| Required action |
Write out, from the entries below, exactly the lines that run between the lines holding "This screenshot has width=750, height=769." and "Given: Switch to the Body tab", inclusive, and stop there.

| Saved data entries |
++++++
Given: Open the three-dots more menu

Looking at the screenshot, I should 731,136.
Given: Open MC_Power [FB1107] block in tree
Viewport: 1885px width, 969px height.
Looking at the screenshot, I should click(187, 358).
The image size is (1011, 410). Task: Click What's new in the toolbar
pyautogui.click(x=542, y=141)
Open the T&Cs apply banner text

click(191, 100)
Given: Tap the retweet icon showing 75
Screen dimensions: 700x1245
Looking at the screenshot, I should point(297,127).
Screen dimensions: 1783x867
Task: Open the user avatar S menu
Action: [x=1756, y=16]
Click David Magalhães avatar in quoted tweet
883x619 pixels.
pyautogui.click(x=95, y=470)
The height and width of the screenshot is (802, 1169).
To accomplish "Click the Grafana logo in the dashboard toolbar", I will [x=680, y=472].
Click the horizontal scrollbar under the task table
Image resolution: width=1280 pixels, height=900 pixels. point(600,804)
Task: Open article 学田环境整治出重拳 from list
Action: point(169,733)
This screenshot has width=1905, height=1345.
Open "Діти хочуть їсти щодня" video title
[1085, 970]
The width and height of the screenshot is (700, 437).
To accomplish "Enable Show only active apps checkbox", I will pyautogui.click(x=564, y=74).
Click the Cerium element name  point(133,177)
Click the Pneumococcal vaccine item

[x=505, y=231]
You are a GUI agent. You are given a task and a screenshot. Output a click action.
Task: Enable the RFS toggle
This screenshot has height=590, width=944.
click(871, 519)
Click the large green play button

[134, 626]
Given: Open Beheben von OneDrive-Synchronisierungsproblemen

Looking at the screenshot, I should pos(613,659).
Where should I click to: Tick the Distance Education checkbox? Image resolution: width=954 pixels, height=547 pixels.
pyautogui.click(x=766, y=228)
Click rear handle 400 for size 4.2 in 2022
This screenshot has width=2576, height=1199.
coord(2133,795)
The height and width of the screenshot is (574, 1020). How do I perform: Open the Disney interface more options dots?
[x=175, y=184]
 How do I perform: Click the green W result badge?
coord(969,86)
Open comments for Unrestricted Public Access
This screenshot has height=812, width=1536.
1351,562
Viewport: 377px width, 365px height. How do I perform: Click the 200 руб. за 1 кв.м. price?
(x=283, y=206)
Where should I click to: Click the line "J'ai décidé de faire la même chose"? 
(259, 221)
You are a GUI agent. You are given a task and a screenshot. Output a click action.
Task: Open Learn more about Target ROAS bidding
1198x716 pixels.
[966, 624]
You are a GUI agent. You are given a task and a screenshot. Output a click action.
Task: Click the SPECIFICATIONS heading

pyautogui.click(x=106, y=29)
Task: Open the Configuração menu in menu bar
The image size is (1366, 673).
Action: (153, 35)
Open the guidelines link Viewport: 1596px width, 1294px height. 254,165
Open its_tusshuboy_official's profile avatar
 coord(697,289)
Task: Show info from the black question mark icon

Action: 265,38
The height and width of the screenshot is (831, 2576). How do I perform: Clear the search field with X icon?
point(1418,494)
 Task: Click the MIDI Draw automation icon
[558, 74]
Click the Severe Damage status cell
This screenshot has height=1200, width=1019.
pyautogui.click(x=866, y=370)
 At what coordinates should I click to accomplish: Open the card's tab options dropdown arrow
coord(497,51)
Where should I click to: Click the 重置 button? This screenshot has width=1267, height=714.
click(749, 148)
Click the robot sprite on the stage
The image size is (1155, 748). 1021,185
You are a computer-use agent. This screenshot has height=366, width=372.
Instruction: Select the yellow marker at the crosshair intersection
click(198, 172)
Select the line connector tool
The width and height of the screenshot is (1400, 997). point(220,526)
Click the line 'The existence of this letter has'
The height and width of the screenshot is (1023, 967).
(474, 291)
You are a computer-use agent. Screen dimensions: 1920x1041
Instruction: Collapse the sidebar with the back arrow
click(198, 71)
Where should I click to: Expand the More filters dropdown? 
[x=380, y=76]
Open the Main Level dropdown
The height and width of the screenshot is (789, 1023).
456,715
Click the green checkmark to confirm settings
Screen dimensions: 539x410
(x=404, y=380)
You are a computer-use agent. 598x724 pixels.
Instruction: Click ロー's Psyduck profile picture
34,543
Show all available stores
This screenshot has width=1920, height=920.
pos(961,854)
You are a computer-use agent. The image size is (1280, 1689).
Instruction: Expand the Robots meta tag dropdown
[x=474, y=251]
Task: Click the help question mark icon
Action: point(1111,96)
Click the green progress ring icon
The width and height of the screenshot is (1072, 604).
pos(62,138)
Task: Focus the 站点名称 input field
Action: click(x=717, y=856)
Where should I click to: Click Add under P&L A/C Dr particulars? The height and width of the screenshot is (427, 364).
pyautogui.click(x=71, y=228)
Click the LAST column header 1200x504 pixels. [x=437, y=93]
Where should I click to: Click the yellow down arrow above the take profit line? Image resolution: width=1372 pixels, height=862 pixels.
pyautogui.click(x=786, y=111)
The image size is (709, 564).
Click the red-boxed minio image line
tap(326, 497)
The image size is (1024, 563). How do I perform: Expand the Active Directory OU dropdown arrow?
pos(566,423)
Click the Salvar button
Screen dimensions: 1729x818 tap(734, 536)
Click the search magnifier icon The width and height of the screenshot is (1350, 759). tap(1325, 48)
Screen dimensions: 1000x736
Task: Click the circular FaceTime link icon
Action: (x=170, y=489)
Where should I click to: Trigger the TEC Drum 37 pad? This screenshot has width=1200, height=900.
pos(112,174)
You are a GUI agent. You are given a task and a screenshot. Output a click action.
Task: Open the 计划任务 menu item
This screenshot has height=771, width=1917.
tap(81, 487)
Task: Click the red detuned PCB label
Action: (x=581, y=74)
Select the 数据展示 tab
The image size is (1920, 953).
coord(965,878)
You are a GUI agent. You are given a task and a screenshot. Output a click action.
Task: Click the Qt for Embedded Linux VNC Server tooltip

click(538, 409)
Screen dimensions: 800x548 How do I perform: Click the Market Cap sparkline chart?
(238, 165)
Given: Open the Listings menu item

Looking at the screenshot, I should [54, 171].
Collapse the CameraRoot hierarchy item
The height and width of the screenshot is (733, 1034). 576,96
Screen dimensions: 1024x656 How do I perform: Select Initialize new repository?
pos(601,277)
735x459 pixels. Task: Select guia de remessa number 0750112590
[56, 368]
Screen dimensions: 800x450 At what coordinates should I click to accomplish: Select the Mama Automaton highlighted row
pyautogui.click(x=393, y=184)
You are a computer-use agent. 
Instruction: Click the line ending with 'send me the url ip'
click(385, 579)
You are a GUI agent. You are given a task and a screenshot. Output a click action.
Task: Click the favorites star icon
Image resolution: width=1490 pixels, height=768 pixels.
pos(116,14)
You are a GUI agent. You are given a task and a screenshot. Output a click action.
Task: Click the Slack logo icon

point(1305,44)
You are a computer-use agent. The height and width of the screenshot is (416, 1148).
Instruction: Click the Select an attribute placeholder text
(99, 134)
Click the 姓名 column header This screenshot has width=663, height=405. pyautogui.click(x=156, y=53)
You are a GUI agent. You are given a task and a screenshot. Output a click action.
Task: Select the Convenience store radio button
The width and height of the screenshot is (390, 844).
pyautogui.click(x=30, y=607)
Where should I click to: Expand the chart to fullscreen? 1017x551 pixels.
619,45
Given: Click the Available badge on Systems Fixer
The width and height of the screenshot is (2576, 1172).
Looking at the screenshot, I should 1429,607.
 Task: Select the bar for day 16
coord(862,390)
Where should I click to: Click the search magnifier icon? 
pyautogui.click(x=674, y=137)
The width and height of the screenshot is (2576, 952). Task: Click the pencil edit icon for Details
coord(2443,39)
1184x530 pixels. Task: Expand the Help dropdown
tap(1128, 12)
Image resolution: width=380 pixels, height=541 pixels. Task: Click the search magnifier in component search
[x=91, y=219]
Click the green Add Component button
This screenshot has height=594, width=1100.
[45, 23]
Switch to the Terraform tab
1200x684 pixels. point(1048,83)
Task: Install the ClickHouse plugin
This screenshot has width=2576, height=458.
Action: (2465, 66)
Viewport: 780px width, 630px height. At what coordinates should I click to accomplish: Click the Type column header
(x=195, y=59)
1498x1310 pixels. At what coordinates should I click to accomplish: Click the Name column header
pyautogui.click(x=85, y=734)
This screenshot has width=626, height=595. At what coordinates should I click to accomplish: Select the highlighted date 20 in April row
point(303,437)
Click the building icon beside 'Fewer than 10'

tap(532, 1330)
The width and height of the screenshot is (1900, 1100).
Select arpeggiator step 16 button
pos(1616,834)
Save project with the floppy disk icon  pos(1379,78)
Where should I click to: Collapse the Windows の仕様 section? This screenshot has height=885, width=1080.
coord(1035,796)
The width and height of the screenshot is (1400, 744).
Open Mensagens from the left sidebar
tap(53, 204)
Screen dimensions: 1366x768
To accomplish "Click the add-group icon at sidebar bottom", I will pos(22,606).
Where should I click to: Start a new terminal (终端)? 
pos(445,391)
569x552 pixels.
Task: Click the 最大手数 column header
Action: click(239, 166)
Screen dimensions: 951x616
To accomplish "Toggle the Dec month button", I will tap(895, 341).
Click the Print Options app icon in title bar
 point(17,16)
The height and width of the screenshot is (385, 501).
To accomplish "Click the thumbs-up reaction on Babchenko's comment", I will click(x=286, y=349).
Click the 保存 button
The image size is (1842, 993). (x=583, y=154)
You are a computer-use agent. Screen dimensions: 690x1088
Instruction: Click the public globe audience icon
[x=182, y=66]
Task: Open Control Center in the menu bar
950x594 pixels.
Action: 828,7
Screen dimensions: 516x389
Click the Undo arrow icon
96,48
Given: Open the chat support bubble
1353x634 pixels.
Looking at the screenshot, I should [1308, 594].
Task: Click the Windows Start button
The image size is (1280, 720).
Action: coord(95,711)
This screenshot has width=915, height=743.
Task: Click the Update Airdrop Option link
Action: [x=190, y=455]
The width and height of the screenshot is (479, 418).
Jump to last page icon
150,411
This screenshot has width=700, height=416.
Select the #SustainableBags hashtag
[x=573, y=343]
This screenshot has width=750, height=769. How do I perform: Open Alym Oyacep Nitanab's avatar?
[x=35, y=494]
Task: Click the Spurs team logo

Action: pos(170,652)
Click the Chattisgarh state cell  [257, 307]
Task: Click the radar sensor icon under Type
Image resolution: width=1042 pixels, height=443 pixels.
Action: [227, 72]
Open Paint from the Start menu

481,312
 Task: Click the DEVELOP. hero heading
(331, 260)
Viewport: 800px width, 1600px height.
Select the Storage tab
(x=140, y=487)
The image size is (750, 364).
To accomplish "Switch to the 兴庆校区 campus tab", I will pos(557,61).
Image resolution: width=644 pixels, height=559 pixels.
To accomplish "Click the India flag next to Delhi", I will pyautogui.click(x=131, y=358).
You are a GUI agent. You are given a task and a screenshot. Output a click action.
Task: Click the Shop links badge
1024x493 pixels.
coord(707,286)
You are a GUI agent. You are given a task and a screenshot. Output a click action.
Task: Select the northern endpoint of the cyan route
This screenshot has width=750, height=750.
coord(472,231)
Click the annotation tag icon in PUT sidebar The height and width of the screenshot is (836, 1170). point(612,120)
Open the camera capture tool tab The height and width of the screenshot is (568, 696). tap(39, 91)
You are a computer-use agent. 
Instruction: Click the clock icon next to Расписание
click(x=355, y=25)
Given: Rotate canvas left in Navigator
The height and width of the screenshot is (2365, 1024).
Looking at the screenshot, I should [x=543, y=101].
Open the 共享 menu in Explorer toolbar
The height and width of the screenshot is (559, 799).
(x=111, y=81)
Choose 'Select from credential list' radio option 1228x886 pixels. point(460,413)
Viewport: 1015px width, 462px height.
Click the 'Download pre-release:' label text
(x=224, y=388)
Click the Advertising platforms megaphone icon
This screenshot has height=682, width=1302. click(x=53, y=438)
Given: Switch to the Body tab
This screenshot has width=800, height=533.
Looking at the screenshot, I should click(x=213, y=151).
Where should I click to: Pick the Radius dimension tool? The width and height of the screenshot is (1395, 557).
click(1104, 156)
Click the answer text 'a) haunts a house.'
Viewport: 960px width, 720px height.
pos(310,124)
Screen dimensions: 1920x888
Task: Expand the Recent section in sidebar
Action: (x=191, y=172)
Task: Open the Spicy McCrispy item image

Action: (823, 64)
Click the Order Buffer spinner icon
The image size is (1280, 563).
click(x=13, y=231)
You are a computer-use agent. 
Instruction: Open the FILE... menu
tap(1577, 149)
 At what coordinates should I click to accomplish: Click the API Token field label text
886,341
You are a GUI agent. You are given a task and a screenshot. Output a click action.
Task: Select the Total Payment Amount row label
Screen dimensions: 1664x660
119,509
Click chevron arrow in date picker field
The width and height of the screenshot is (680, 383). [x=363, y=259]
++++++
| Completed exercise |
This screenshot has width=750, height=769. How do I perform: Open Alym Oyacep Nitanab's avatar?
[x=35, y=494]
Task: Click the Spurs team logo

Action: pos(170,652)
Click the Chattisgarh state cell  [257, 307]
Task: Click the radar sensor icon under Type
Image resolution: width=1042 pixels, height=443 pixels.
Action: [227, 72]
Open Paint from the Start menu

481,312
 Task: Click the DEVELOP. hero heading
(331, 260)
Viewport: 800px width, 1600px height.
Select the Storage tab
(x=140, y=487)
The image size is (750, 364).
To accomplish "Switch to the 兴庆校区 campus tab", I will pos(557,61).
Image resolution: width=644 pixels, height=559 pixels.
To accomplish "Click the India flag next to Delhi", I will pyautogui.click(x=131, y=358).
You are a GUI agent. You are given a task and a screenshot. Output a click action.
Task: Click the Shop links badge
1024x493 pixels.
coord(707,286)
You are a GUI agent. You are given a task and a screenshot. Output a click action.
Task: Select the northern endpoint of the cyan route
This screenshot has width=750, height=750.
coord(472,231)
Click the annotation tag icon in PUT sidebar The height and width of the screenshot is (836, 1170). point(612,120)
Open the camera capture tool tab The height and width of the screenshot is (568, 696). tap(39, 91)
You are a computer-use agent. 
Instruction: Click the clock icon next to Расписание
click(x=355, y=25)
Given: Rotate canvas left in Navigator
The height and width of the screenshot is (2365, 1024).
Looking at the screenshot, I should [x=543, y=101].
Open the 共享 menu in Explorer toolbar
The height and width of the screenshot is (559, 799).
(x=111, y=81)
Choose 'Select from credential list' radio option 1228x886 pixels. point(460,413)
Viewport: 1015px width, 462px height.
Click the 'Download pre-release:' label text
(x=224, y=388)
Click the Advertising platforms megaphone icon
This screenshot has height=682, width=1302. click(x=53, y=438)
Given: Switch to the Body tab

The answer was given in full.